Civic Windows & Doors is committed to protecting your personal data in accordance with the UK General Data Protection Regulation (UK GDPR) and the Data Protection Act 2018. This page explains your rights and how we ensure compliance.
1. Our Commitment
We are committed to:
- Processing personal data lawfully, fairly, and transparently
- Collecting data only for specified, explicit, and legitimate purposes
- Keeping data accurate and up to date
- Retaining data only for as long as necessary
- Implementing appropriate security measures
2. Data Controller
Civic Windows & Doors is the data controller for personal information collected through this website and our services. This means we determine how and why your data is processed.
Contact details:
Civic Windows & Doors
47 Victoria Street
London SW1H 0EX
Email: [email protected]
3. Your Rights
Under the UK GDPR, you have the following rights:
Right to Be Informed
You have the right to know how we collect and use your personal data. This is provided through our Privacy Policy and this GDPR page.
Right of Access
You can request a copy of the personal data we hold about you. This is known as a Subject Access Request (SAR). We will respond within one month of receiving your request.
Right to Rectification
If you believe any personal data we hold about you is inaccurate or incomplete, you have the right to request correction. We will respond within one month.
Right to Erasure
Also known as the "right to be forgotten", you can request deletion of your personal data in certain circumstances, such as:
- The data is no longer necessary for its original purpose
- You withdraw consent (where consent was the basis for processing)
- You object to processing and there are no overriding legitimate grounds
Right to Restrict Processing
You can request that we limit how we use your data in certain circumstances, such as when you contest its accuracy or have objected to processing.
Right to Data Portability
Where processing is based on consent or contract and is automated, you can request your data in a structured, commonly used, machine-readable format.
Right to Object
You have the right to object to processing based on legitimate interests or for direct marketing purposes. We will stop processing unless we can demonstrate compelling legitimate grounds.
Rights Related to Automated Decision-Making
You have rights regarding automated decision-making and profiling.

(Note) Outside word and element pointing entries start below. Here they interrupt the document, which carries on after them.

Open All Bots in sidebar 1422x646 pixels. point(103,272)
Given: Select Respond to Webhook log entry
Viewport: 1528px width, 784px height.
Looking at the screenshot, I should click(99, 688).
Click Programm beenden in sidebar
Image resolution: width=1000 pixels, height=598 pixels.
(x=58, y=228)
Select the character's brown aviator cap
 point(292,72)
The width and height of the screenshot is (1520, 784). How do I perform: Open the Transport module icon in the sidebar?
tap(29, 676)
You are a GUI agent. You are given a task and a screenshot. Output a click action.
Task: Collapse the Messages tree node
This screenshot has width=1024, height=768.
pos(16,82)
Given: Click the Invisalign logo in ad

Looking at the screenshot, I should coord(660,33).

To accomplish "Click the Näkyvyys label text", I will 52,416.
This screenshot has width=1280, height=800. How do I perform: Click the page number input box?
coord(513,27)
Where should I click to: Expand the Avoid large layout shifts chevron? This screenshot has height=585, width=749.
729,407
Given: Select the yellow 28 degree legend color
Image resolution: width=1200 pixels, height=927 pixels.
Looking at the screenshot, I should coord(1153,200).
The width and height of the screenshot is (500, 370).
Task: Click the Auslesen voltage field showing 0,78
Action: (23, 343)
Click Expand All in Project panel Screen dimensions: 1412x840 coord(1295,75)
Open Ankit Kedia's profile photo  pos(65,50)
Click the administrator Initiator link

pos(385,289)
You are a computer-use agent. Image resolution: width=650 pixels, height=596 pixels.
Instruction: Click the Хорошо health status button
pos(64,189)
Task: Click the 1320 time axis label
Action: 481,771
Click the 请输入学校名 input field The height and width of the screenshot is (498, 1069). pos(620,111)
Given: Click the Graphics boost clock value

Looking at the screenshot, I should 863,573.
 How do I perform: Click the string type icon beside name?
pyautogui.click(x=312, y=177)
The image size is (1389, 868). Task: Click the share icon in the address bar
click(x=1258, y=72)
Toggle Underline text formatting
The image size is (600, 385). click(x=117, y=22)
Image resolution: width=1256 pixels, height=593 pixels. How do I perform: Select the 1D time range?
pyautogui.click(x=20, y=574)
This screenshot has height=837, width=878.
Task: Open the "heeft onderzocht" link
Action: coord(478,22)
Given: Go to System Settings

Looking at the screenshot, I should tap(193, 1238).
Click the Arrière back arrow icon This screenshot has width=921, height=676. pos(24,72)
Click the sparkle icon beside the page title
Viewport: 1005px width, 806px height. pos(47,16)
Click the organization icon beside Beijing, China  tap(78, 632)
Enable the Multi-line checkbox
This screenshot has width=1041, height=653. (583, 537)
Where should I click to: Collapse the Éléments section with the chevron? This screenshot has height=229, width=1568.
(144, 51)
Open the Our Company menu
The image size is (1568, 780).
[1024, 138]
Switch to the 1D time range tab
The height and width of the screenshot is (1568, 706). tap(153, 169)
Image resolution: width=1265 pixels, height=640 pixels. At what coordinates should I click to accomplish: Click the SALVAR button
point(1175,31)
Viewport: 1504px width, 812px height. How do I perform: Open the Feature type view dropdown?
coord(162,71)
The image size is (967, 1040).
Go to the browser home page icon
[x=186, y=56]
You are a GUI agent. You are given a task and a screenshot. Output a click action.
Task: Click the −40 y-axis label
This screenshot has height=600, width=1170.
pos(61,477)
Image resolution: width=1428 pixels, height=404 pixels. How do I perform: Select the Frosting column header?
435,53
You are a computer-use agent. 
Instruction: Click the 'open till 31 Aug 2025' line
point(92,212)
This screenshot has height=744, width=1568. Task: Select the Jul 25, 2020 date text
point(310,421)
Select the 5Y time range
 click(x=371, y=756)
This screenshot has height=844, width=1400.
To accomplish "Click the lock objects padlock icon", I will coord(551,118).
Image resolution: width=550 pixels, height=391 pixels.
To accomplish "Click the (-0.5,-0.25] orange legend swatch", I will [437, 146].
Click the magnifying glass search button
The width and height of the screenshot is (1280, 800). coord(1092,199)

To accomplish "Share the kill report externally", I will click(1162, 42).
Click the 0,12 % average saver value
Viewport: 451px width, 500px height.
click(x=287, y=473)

We do not currently make any automated decisions that have legal or similarly significant effects.
4. Exercising Your Rights
To exercise any of these rights, please contact us at:
- Email: [email protected]
- Post: 47 Victoria Street, London SW1H 0EX
We may need to verify your identity before processing your request. We will respond within one month, though this may be extended by two months for complex requests, in which case we will inform you.
5. Legal Bases for Processing
We process your personal data based on the following legal bases:
- Consent: Where you have given specific consent for marketing communications
- Contract: Where processing is necessary to fulfil our services to you
- Legal obligation: Where we are required by law to process data
- Legitimate interests: Where we have a genuine business need, balanced against your rights
6. Data Retention
We retain personal data in accordance with the following guidelines:
- Quote enquiries: 2 years if no purchase
- Customer records: 7 years after completion of services
- Marketing contacts: Until you unsubscribe or withdraw consent
- Website analytics: 26 months (aggregated)
7. Data Security
We implement appropriate technical and organisational measures to protect your personal data, including:
- Secure servers and encrypted connections (SSL/TLS)
- Access controls and authentication
- Regular security assessments
- Staff training on data protection
8. International Transfers
We primarily process data within the United Kingdom. If we transfer data outside the UK, we ensure appropriate safeguards are in place in accordance with UK GDPR requirements.
9. Data Breaches
In the event of a personal data breach that is likely to result in a risk to your rights and freedoms, we will:
- Notify the Information Commissioner's Office within 72 hours
- Communicate the breach to affected individuals where required
- Document all breaches and our response
10. Complaints
If you are dissatisfied with how we handle your personal data, you have the right to lodge a complaint with the Information Commissioner's Office (ICO):
Information Commissioner's Office
Wycliffe House, Water Lane
Wilmslow, Cheshire SK9 5AF
Website: ico.org.uk
Helpline: 0303 123 1113
However, we would appreciate the opportunity to address your concerns first, so please contact us directly in the first instance.
11. Updates to This Page
We may update this GDPR information from time to time. Any changes will be posted on this page with an updated revision date.